Como mínimo, nuestras decisiones deberían generar una tensión fundamental que nos acompañe siempre. Debería existir una disonancia constante, producto de nuestra decisión de permanecer al margen de la historia de nuestra nación, mientras otros, en el centro, libran nuestras batallas.

Vivir con la disonancia cognitiva no es fácil, y eso podría explicar por qué actualmente se observa, incluso dentro de la comunidad judía, una creciente apatía hacia el milagro que es el Estado de Israel. Nos importan los israelíes; nos preocupa su seguridad; pero a nuestros ojos, el Estado de Israel ha perdido, en gran medida, su atractivo. La existencia de Israel ya no nos conmueve como antes.

Esta creciente apatía se refleja en la ambivalencia del “mundo de las yeshivot” hacia el Estado, en el declive del espíritu de la comunidad sionista religiosa organizada en Estados Unidos y en nuestra creciente tendencia a condicionar nuestro apoyo al Estado de Israel a su adhesión a nuestras posturas políticas.

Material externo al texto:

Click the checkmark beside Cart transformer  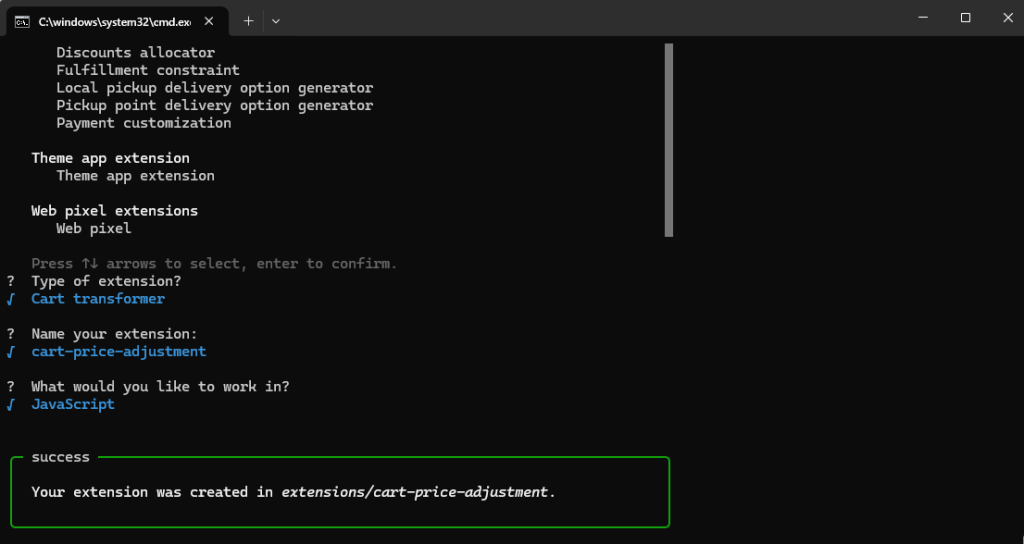(x=11, y=299)
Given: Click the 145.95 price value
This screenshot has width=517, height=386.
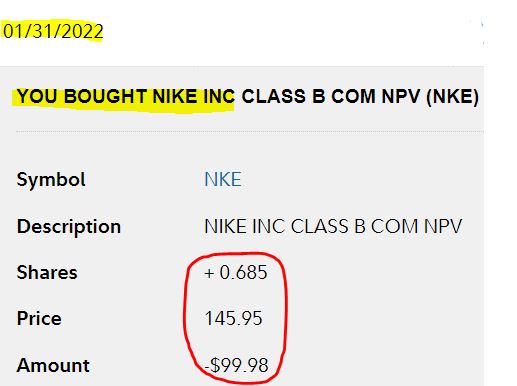Looking at the screenshot, I should coord(233,318).
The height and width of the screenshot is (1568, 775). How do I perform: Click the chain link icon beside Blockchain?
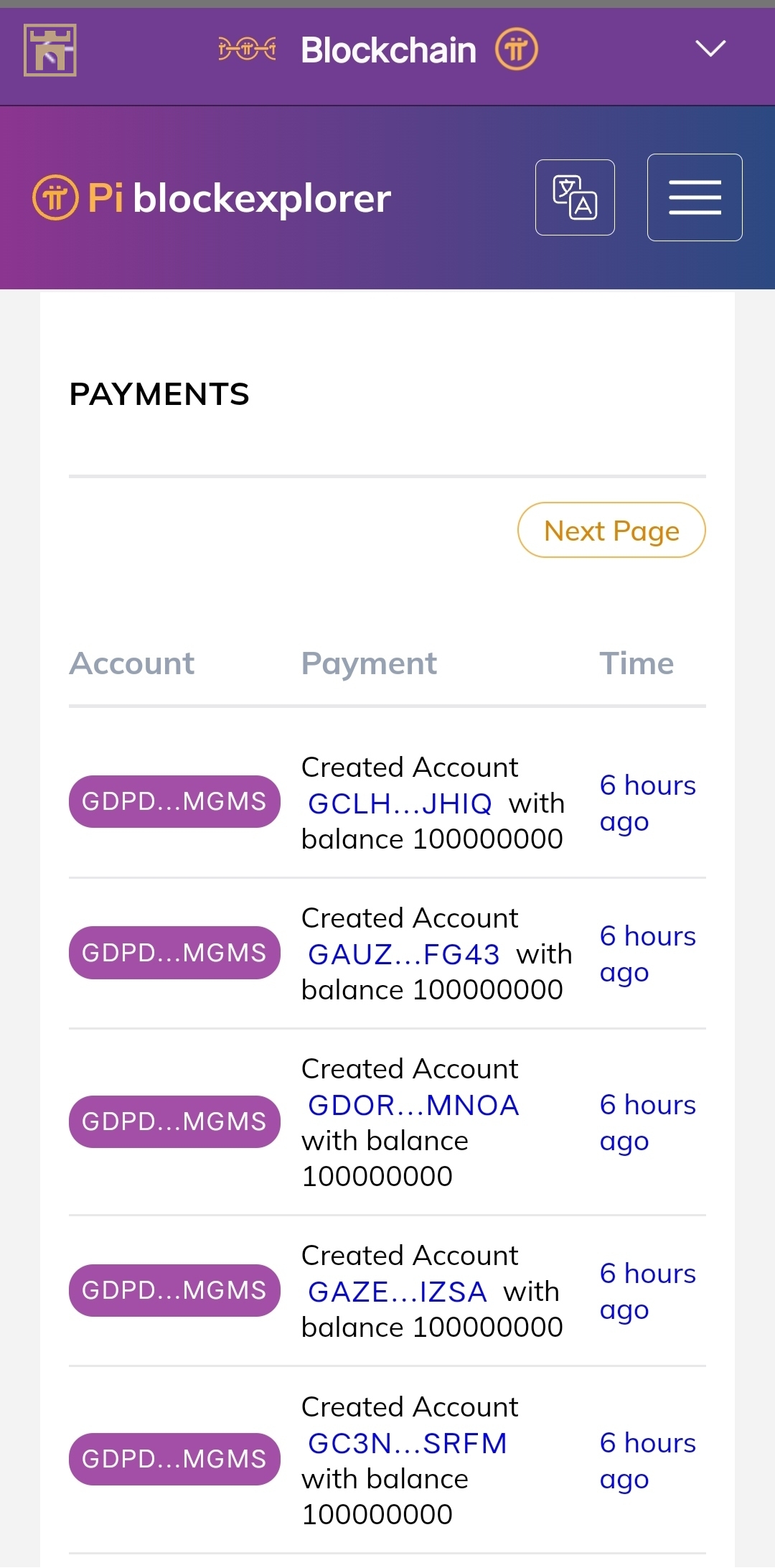point(247,50)
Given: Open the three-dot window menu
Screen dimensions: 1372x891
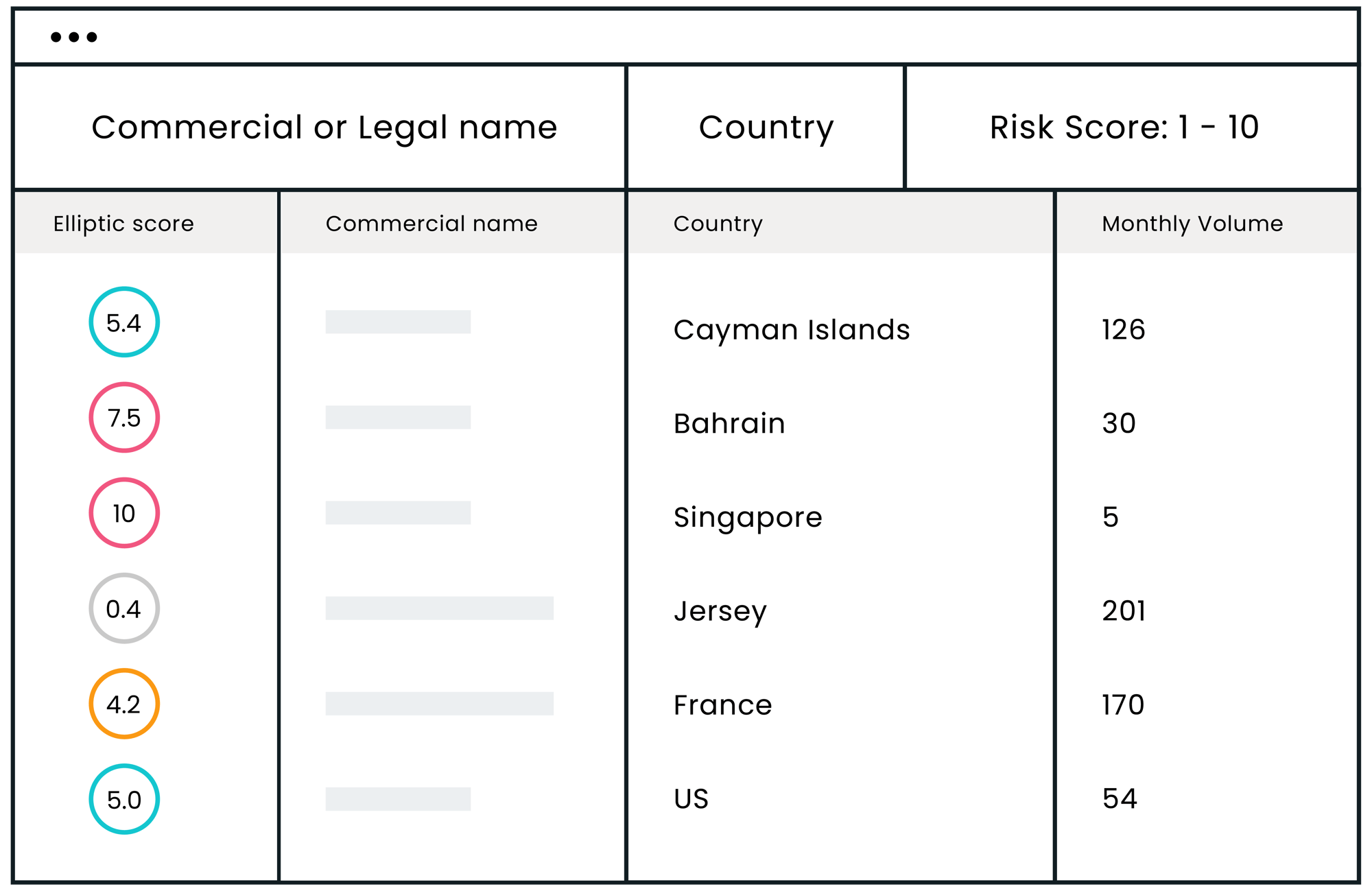Looking at the screenshot, I should click(74, 37).
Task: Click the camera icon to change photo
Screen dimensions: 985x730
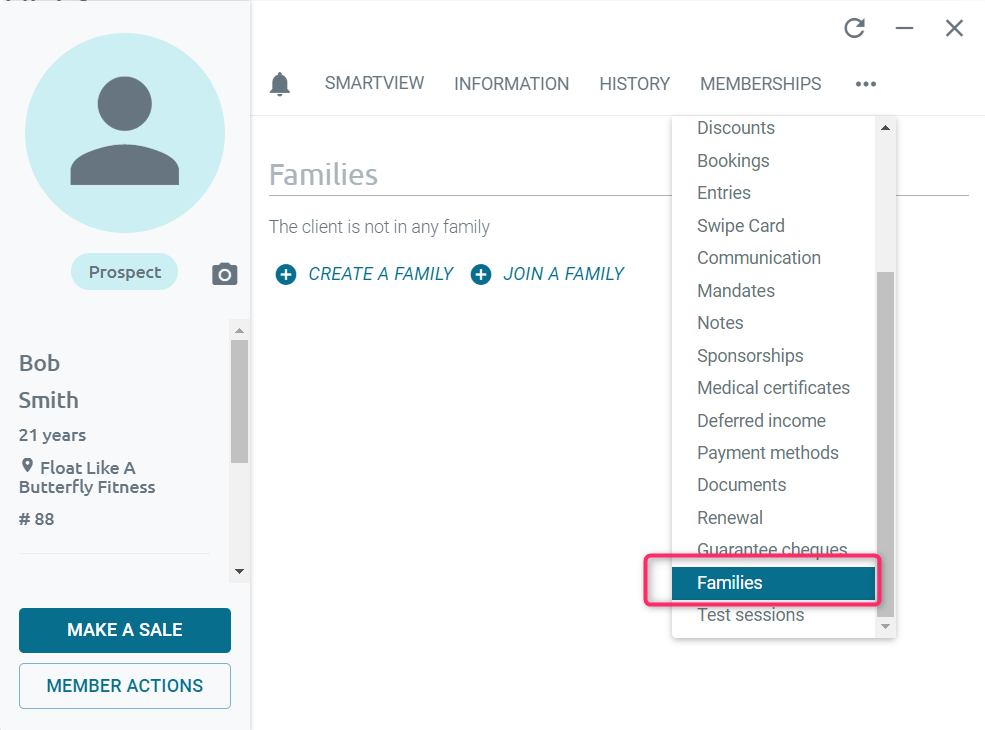Action: click(x=224, y=274)
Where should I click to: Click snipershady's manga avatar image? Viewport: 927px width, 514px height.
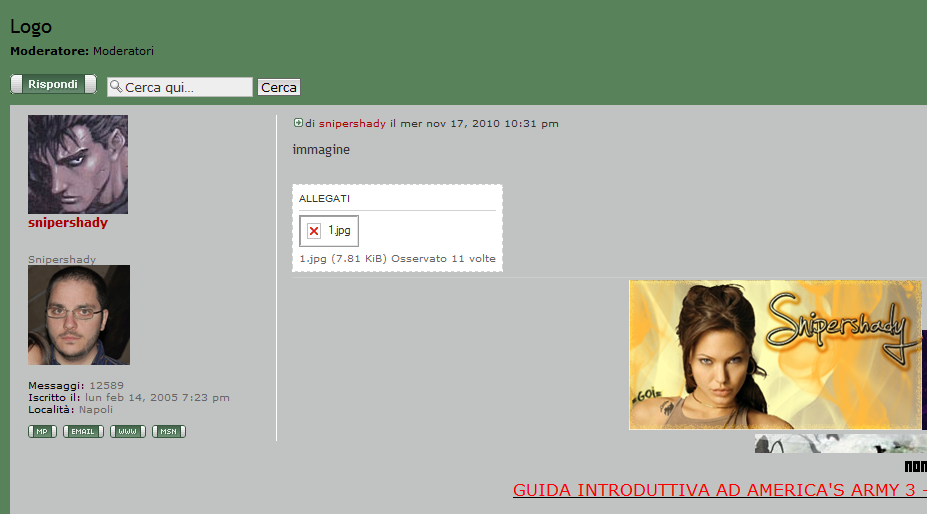[x=78, y=164]
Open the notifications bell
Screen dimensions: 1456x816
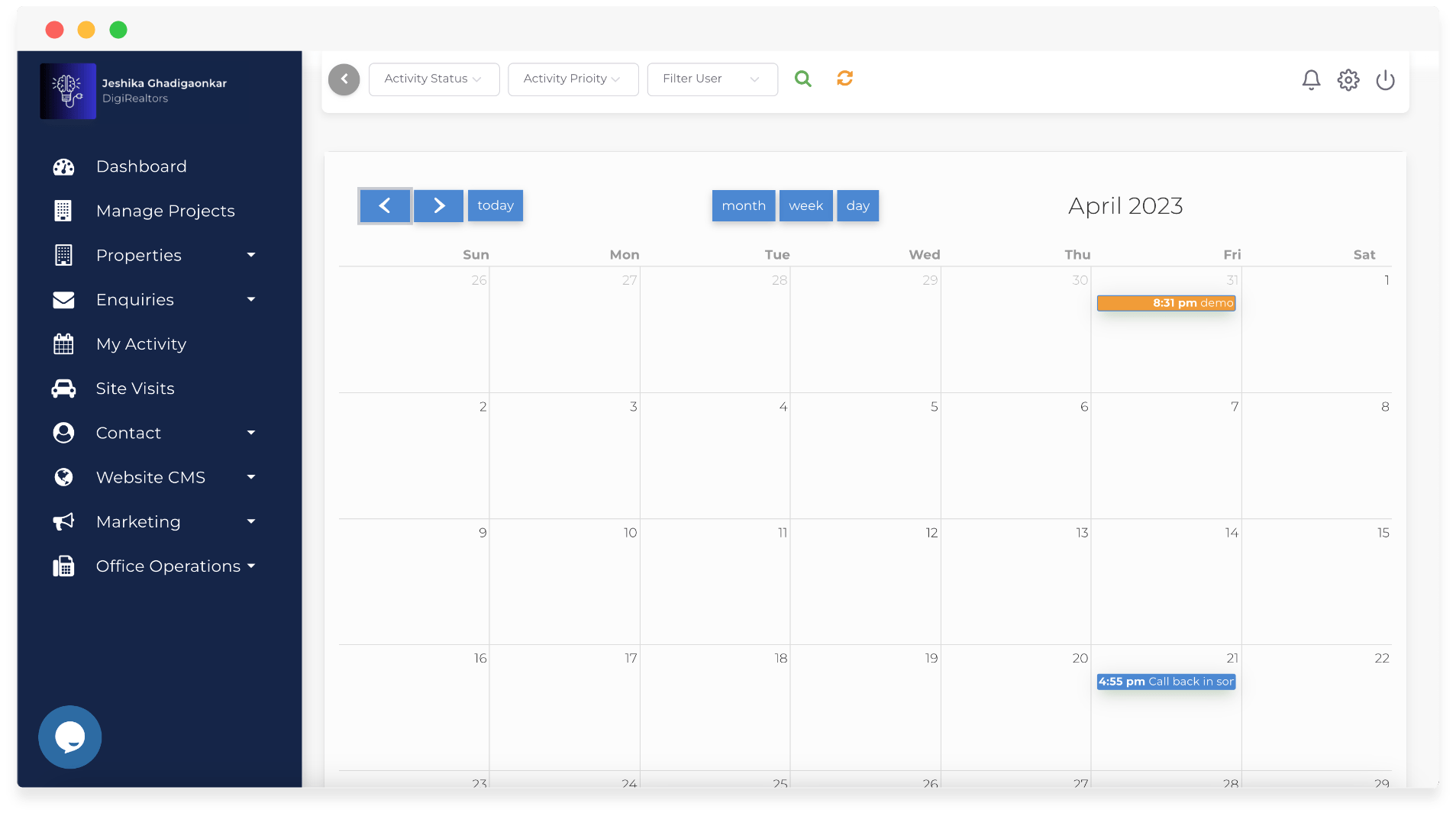click(1311, 80)
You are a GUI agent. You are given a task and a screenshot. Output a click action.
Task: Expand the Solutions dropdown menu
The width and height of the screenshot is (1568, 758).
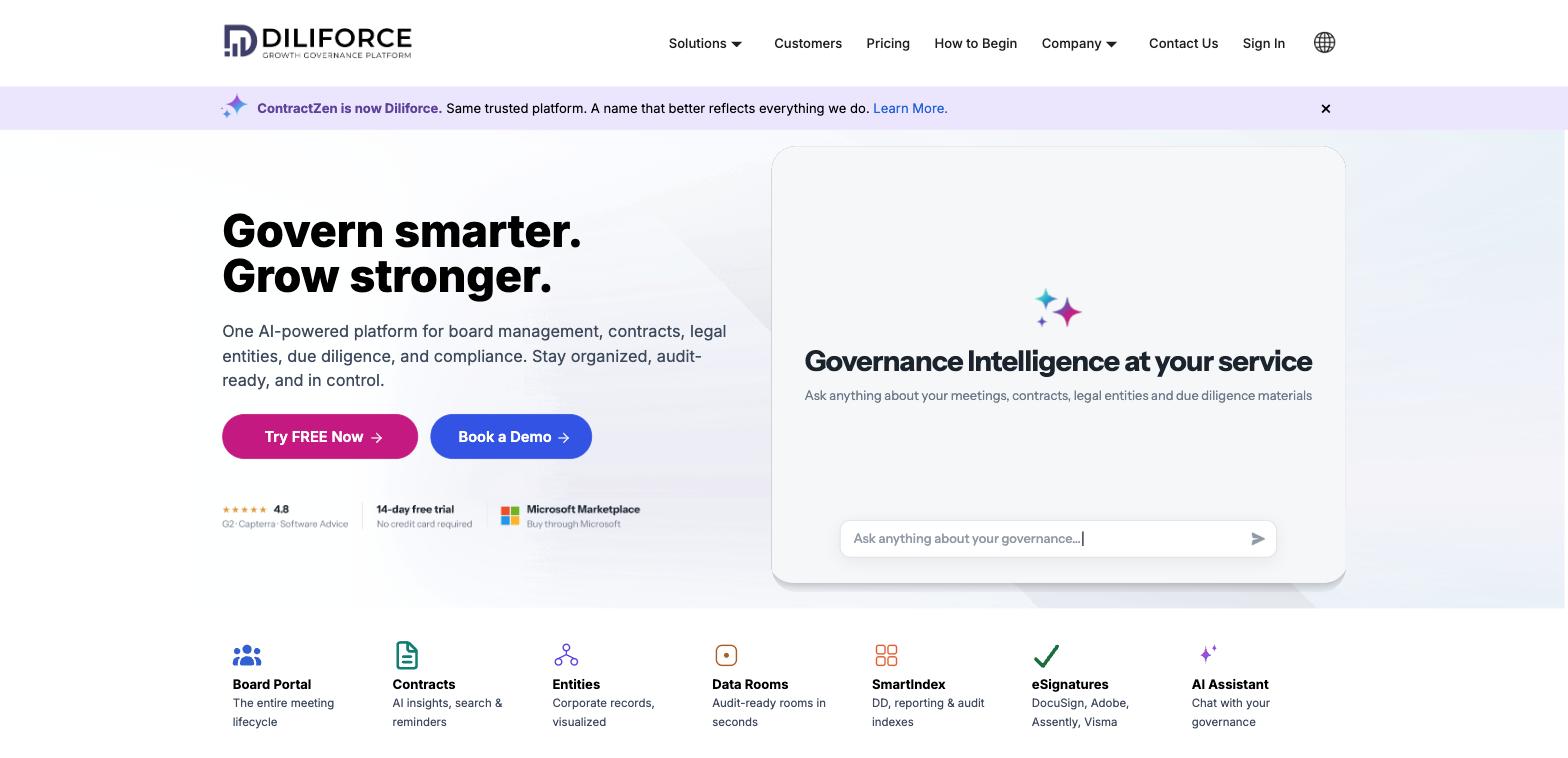[x=705, y=43]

Tal vez pensamos que, si podemos restarle importancia al Estado de Israel, no estaremos tan equivocados al vivir en la diáspora. Si Israel no es un milagro, entonces no somos ciegos por ignorarlo.

El tiempo es precioso y no podemos darnos el lujo de evadirlo. La tensión puede ser productiva si nos impulsa a la acción positiva.
Quizás algunos de nosotros encontremos la disonancia de la vida en la diáspora hoy tan grande que la resolvamos de la única manera posible: haciendo aliá; o, al menos, animando a nuestros hijos a hacerlo. Sin embargo, a falta de este paso tan drástico, existen otras oportunidades mientras nos esforzamos por desempeñar un papel, por pequeño que sea, en el drama judío central de nuestro tiempo.

Es necesario emprender acciones políticas, misiones a Israel, asegurar que el Estado de Israel siga siendo un elemento fundamental de los planes de estudio escolares y otras medidas para evitar caer en la falsa comodidad que ofrece la evasión. Debemos recordar, y nuestros hijos deben aprender, que vivimos en una época en la que se hacen realidad sueños milenarios.

No todos tenemos la fuerza o la capacidad de ser un Abraham, pero, al menos, debemos evitar ser un Téraj. No podemos permitirnos sentirnos cómodos en la diáspora.

Al reconocer que el viaje aún no ha terminado y que todavía no hemos llegado a casa, desempeñaremos un papel importante para asegurar que nuestra gente termine el viaje.